--- start Extract to read ---

Emer O'Toole is a researcher and writer who contributes to various online publications, including The Guardian and the feminist blog The Vagenda. She is from the West of Ireland, and lives in Montréal, where she is Assistant Professor of Irish Performance Studies at Concordia University.

Education and career 
O'Toole completed a BA in philosophy and English literature at National University of Ireland, Galway, and then a master of philosophy degree in Irish theater and performance at Trinity College in Dublin. She moved on to a PhD at Royal Holloway, University of London, which she completed in 2012. Her dissertation examined the ethics of intercultural theater practice. Articles and chapters based on this research were included in journals such as Target: International Journal of Translation Studies and The Journal of Adaptation in Film and Performance.

O'Toole spent a year doing postdoctoral research on Indigeneity in the Contemporary World project. She is currently an associate professor of Performance Studies, at the School of Irish Studies at Concordia University in Montreal. Her research explores the relationship between contemporary Irish performance and activism. She is a regular contributor to newspapers and magazines, such as Irish Times and The Guardian, writing about feminism and Ireland. She logs for the popular feminist site Vagenda, recites short stories for audio magazine 4'33", composes comedy sketches for the fledgling comedy troupe Wet Lettuce, and writes romantic poetry.

Her professional associations and affiliations include serving as a performance review editor for the Canadian Journal of Irish Studies, and as ambassador for the National Women's Council of Ireland. She is a fellow of Concordia's Simone de Beauvoir Institute.

In 2012, O'Toole caused an Internet storm when she appeared on a morning talk show and exposed her decision to stop removing her body hair. She discussed the negative responses this often engenders, but stated that "Our bodies should be there for us to enjoy - express ourselves. Instead, there’s a capitalist pressure on us where we are being coerced into buying a service or products, and told if you don’t then you are unhygienic or outdated."

In her first book, Girls Will Be Girls: Dressing Up, Playing Parts, and Daring to Act Differently, O'Toole explores how gender roles are performed. She draws on personal experience as well as academic sources, and has said that she hopes the book makes "Judith Butler's theory of performativity accessible...  to a wide demographic."

Personal life 
O'Toole is bisexual and polyamorous. As of April 2019, she was expecting her first child.

--- end Extract to read ---

To be done:
1. Reproduce the Emer O'Toole biography word for word from "O'Toole spent a" to "writes romantic poetry.".
2. In the Emer O'Toole biography, turn the paragraph beginning "O'Toole completed a BA" into a short bulleted list that keeps its main facts.
3. Continue the Emer O'Toole biography from the point where it stops.

--- start Extracted data ---

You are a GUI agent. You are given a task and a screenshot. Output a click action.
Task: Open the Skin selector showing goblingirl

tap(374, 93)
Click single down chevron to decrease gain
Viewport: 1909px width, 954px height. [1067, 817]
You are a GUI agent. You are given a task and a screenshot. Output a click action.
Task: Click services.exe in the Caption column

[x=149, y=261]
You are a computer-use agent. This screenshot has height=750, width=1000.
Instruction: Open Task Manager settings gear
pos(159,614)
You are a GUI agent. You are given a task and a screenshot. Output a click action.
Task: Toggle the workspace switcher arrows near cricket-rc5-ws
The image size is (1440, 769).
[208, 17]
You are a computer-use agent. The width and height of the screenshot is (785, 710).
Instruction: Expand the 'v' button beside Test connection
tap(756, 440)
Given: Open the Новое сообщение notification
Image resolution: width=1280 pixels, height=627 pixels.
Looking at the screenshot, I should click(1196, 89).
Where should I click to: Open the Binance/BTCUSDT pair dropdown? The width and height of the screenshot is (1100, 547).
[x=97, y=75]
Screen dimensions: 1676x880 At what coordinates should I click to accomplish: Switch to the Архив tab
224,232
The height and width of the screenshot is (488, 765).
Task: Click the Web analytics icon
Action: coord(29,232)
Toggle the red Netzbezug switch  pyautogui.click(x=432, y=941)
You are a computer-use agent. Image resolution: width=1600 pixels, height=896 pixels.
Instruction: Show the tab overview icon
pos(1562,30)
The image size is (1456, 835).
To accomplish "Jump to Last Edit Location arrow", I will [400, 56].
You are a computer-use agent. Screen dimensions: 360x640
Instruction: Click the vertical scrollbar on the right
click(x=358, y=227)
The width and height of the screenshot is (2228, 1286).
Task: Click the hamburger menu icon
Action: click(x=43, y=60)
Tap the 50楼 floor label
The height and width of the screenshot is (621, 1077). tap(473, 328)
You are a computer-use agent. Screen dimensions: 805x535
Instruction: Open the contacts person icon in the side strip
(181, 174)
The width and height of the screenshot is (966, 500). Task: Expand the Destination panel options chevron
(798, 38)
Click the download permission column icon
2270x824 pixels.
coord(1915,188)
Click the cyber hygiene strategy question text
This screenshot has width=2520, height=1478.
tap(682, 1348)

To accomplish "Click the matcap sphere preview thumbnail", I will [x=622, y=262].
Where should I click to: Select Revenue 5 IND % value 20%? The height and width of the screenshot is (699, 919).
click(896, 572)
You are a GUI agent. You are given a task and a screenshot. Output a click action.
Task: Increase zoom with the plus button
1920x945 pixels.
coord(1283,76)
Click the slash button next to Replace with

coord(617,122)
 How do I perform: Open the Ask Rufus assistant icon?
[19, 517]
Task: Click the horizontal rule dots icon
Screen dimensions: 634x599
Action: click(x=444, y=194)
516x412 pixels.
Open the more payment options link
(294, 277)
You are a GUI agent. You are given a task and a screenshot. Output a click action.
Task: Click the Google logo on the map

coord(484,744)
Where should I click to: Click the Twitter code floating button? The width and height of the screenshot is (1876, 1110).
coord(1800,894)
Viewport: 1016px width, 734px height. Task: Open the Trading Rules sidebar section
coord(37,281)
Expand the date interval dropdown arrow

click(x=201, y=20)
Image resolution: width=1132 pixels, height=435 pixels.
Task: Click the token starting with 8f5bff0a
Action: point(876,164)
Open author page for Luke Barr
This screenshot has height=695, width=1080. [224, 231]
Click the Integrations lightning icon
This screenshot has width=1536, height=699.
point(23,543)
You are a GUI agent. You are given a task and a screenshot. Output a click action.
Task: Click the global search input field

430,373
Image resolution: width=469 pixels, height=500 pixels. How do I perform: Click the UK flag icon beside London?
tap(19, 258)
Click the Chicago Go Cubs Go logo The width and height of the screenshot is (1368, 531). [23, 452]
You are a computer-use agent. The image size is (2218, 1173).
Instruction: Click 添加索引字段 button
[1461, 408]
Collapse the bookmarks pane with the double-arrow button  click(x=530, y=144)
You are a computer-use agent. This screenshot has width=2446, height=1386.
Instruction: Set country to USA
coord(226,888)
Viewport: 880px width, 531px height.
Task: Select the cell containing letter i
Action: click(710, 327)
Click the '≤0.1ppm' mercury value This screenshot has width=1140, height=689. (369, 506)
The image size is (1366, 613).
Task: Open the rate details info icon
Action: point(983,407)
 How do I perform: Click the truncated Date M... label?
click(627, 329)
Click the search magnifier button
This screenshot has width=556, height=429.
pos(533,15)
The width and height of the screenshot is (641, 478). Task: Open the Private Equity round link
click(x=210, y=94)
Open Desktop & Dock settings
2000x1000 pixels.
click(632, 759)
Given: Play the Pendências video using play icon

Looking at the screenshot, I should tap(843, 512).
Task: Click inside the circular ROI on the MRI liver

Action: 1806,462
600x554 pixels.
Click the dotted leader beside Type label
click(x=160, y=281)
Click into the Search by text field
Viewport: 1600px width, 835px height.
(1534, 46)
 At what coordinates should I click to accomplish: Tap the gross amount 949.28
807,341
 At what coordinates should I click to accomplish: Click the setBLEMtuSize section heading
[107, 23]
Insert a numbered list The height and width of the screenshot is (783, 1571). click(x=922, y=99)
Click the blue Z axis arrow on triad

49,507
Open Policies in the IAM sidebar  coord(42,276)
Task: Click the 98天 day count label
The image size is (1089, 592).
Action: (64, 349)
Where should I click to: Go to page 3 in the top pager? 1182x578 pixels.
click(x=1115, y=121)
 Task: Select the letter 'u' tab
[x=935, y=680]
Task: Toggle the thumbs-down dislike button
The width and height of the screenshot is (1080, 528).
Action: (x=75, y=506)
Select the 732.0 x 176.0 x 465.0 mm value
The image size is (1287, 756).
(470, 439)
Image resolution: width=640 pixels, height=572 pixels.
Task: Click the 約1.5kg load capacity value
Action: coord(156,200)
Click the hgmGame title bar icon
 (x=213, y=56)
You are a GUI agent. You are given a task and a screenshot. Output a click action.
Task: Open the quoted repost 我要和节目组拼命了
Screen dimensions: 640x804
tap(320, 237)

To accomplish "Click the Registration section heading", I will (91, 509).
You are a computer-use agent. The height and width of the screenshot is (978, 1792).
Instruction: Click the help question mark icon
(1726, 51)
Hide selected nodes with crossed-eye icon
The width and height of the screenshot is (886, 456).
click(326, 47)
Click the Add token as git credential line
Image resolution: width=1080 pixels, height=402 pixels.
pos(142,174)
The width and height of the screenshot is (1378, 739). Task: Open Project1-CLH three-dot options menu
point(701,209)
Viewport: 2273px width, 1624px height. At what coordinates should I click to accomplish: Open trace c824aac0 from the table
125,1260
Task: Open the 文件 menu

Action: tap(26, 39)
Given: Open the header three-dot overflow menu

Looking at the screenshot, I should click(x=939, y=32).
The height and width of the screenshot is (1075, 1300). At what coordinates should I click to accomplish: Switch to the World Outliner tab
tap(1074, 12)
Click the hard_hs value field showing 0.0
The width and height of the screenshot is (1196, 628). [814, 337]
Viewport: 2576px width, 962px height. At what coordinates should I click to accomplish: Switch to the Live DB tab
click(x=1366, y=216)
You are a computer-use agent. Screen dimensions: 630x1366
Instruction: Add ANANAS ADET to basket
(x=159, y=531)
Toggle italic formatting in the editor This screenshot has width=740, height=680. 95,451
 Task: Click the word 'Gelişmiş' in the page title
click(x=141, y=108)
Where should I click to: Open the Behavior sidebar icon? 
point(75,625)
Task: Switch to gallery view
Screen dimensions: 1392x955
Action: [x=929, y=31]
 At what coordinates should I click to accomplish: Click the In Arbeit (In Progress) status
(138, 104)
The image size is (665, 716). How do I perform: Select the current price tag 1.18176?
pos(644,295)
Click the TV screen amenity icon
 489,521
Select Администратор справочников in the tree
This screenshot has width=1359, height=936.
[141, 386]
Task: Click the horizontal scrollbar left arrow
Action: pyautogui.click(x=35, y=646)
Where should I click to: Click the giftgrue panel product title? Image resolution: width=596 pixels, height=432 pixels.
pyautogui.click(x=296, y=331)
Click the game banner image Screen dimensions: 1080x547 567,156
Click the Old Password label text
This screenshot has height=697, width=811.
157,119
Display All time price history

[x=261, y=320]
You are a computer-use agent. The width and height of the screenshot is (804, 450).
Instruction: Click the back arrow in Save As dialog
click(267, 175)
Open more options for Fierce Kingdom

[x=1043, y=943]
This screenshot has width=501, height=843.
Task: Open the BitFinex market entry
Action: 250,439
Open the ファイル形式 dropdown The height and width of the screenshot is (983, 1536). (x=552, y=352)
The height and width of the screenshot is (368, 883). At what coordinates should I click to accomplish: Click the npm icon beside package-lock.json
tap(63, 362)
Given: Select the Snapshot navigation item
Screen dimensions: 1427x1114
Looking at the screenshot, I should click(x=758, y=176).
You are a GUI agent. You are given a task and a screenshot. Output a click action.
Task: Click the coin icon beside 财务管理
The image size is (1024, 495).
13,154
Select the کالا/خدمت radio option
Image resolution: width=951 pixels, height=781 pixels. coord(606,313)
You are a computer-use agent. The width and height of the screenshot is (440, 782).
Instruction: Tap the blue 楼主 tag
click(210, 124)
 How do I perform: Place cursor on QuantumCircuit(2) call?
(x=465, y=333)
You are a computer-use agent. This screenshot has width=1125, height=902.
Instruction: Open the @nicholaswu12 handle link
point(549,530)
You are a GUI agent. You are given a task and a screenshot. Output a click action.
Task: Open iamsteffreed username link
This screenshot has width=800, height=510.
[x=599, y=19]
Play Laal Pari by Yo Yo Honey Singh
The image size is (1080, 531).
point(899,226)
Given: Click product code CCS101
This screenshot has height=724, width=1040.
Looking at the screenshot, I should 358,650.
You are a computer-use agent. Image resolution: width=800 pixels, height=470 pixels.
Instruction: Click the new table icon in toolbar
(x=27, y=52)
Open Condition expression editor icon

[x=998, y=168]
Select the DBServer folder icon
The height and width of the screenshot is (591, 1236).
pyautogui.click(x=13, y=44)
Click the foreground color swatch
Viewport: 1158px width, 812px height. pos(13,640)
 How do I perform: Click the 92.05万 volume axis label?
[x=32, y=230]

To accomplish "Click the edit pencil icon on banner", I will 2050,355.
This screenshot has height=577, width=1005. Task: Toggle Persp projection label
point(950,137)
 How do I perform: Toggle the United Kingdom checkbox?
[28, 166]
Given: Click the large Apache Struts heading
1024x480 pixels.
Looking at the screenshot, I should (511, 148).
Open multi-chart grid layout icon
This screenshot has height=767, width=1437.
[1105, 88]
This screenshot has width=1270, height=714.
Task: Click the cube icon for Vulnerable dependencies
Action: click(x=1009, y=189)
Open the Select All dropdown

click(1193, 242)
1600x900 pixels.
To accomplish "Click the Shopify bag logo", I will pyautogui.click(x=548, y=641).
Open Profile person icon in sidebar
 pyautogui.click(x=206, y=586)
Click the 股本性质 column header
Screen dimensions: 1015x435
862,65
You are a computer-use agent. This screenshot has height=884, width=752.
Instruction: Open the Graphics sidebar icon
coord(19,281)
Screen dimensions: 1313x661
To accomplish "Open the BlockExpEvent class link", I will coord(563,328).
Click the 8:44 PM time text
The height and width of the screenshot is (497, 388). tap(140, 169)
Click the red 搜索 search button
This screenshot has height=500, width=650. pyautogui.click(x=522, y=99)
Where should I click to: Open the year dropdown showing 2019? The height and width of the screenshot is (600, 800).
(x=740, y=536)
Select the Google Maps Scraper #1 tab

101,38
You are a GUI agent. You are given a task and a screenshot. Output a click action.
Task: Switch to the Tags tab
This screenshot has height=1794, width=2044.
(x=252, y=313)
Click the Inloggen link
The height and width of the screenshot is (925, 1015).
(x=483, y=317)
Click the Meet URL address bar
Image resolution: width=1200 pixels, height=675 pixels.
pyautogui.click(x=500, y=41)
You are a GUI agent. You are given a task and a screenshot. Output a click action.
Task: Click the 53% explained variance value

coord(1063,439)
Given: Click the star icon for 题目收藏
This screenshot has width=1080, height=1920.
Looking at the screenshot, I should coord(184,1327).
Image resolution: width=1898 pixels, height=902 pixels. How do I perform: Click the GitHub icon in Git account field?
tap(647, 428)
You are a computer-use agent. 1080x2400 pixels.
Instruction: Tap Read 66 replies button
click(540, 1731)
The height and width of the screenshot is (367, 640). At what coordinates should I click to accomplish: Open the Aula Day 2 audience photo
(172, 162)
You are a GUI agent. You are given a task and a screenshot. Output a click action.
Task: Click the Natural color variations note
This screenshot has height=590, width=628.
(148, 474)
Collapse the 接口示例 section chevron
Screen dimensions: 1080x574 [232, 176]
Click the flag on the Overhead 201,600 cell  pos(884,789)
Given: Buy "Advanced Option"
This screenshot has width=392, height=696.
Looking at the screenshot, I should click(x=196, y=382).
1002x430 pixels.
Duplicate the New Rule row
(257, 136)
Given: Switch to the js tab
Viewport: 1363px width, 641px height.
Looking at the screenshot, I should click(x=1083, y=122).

--- end Extracted data ---

Outputs for the tasks:
1.
O'Toole spent a year doing postdoctoral research on Indigeneity in the Contemporary World project. She is currently an associate professor of Performance Studies, at the School of Irish Studies at Concordia University in Montreal. Her research explores the relationship between contemporary Irish performance and activism. She is a regular contributor to newspapers and magazines, such as Irish Times and The Guardian, writing about feminism and Ireland. She logs for the popular feminist site Vagenda, recites short stories for audio magazine 4'33", composes comedy sketches for the fledgling comedy troupe Wet Lettuce, and writes romantic poetry.

2.
- BA in philosophy and English literature, National University of Ireland, Galway
- Master of philosophy in Irish theater and performance, Trinity College, Dublin
- PhD at Royal Holloway, University of London, completed in 2012, with a dissertation on the ethics of intercultural theater practice
- Articles and chapters from this research published in journals such as Target: International Journal of Translation Studies and The Journal of Adaptation in Film and Performance

3.
Publications 
 Books
 Girls Will Be Girls: Dressing Up, Playing Parts, and Daring to Act Differently. London: Orion, 2015
 Ethical Exchanges: Translation, Adaptation and Dramaturgy. O’Toole, Emer, Andrea Kristic Pelegri and Stuart Young, eds. Boston; Leiden: Brill, 2017
 Happy Families (upcoming), Orion: London, 2019

 Chapters
 "Intercultural Adaptation: The Ethics of Peter Brook's 11 & 12." Translation, Adaptation and Dramaturgy: Ethics in Dialogue, Ethics in Action. Ed. Emer O’Toole, Andrea Kristic Pelegri and Stuart Young. Boston; Leiden: Brill, 2017
 ‘The Eternal Interculture Wars: Reading the Controversy Surrounding Bisis Adigun and Roddy Doyle's Playboy of the Western World.’ Irish Migrant Adaptations: Memory, Performance and Place. Ed. Jason King, Matthew Spangler and Charlotte McIvor. 2018

 Peer-reviewed journal articles
 O'Toole, Emer. 'Panti Bliss Still Can’t Get Hitched: Meditations on Performativity, Drag, & Gay Marriage' Sexualities, 2018 
 'Guerilla Glamour: The Queer Tactics of Dr. Panti Bliss.' Eire-Ireland 52.4, 2017. 
 'Waking the Feminists: Re-imagining the Space of the National Theatre in the Era of the Celtic Phoenix.' Lit: Literature Interpretation Theory 28.2 (2017): 134-152.
 ‘Cultural Capital in Intercultural Theatre: A Study of Pan Pan Theatre Company’s The Playboy of the Western World.’ Target 25.1 ,2013. P. 407- 426.
 ‘Towards Best Intercultural Practice: A Study of Tim Supple’s Pan-Indian A Midsummer Night’s Dream.’ Journal of Adaptation in Film and Performance, 4.3, 2011. P. 289-302

References

External links 
 

Alumni of the University of Galway
Irish journalists
Irish feminists
Irish LGBT writers
Bisexual writers
Bisexual women
Academic staff of Concordia University
Living people
Year of birth missing (living people)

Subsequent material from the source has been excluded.